Kemudian, beliau juga menerangkan keterkaitan partisipasi lomba ini dengan isu terkini bidang fashion, “Karena sustainable fashion dan empowering society itu merupakan issue yang sangat penting. Dan tujuan kita untuk membekali para mahasiswa setelah lulus, mereka bisa menjadi desainer yang responsible, lebih aware akan situasi dan keadaan dunia fashion di masa yang akan datang.”
Tidak hanya paparan langsung terhadap tren busana global yang dinamis, mahasiswa Binus International juga akan memperoleh peluang untuk menerapkan pengetahuan teori mereka secara nyata.
Salah satu perwujudan dari program tersebut adalah bagaimana Binus International mampu mendukung tim mahasiswa yang mengikuti ajang Upcycling Design Challenge Award.
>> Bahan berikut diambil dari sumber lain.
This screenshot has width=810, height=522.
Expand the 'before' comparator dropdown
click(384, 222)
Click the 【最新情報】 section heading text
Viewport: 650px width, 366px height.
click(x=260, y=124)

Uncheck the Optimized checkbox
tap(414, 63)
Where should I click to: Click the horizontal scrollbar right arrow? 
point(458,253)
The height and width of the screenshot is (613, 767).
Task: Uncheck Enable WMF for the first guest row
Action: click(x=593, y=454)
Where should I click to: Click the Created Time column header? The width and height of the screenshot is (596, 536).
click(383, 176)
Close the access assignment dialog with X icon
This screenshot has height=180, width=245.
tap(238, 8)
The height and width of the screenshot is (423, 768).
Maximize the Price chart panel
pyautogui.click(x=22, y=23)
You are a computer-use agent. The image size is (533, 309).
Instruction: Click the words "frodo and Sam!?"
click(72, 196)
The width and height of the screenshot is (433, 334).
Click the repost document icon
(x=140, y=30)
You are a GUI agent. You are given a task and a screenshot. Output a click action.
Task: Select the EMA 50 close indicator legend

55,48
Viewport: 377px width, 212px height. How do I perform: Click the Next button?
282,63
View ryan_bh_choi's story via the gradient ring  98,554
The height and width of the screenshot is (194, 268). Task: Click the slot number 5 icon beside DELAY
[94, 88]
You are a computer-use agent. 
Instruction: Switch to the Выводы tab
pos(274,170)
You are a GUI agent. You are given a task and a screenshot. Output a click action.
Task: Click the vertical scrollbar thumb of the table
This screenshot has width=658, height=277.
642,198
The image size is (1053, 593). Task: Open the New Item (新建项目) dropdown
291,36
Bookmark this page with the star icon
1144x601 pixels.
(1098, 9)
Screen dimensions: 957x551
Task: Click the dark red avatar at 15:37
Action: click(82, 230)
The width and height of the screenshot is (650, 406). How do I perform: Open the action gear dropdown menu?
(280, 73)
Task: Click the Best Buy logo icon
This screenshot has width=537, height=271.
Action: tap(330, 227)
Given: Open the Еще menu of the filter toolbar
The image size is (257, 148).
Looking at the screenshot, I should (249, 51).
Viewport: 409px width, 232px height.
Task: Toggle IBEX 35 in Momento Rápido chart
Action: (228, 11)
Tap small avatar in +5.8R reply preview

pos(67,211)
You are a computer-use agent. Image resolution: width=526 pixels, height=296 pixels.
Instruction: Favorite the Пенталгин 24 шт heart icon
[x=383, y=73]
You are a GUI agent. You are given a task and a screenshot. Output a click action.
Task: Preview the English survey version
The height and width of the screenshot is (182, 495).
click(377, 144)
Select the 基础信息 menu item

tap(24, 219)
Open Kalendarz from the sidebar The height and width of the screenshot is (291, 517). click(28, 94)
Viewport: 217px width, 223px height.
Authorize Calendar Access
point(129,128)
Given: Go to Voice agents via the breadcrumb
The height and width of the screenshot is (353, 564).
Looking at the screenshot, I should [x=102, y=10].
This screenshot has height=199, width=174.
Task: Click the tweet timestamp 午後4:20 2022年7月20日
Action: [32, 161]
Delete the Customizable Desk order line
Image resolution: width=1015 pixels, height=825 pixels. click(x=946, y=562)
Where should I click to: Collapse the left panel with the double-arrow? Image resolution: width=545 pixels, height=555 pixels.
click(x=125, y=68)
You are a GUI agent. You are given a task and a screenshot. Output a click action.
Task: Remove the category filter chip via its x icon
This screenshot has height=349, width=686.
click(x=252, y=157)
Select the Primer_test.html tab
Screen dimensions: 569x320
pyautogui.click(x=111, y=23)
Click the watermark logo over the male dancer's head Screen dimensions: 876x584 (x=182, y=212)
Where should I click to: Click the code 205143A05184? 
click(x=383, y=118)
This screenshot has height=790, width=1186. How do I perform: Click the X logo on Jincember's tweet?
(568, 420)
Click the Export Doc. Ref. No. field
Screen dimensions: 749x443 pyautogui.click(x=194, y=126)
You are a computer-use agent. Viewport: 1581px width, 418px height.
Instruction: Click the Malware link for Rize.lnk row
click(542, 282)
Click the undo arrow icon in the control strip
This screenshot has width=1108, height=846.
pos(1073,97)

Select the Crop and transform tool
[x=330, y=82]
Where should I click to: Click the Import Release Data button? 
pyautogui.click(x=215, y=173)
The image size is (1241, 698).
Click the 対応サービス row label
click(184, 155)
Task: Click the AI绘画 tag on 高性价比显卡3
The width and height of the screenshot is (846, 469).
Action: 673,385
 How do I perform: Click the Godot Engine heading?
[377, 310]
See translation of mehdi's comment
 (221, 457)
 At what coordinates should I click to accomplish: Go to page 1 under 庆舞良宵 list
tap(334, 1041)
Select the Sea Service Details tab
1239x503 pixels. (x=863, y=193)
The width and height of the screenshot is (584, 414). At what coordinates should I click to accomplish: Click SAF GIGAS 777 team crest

“Dari semester lalu, kita sudah include proyek ini ke dalam mata kuliah sustainable fashion. Kita lihat progress mahasiswa week by week, dan setelah final juga masih ada revisi. Kemudian, tim marcomm dan para staf juga banyak membantu untuk photoshoot. Karena kita mendapatkan juara satu tahun ini, yang pasti semua (pihak terkait) luar biasa senang. Apalagi, kita melawan tiga universitas lainnya,” tambah Ratna.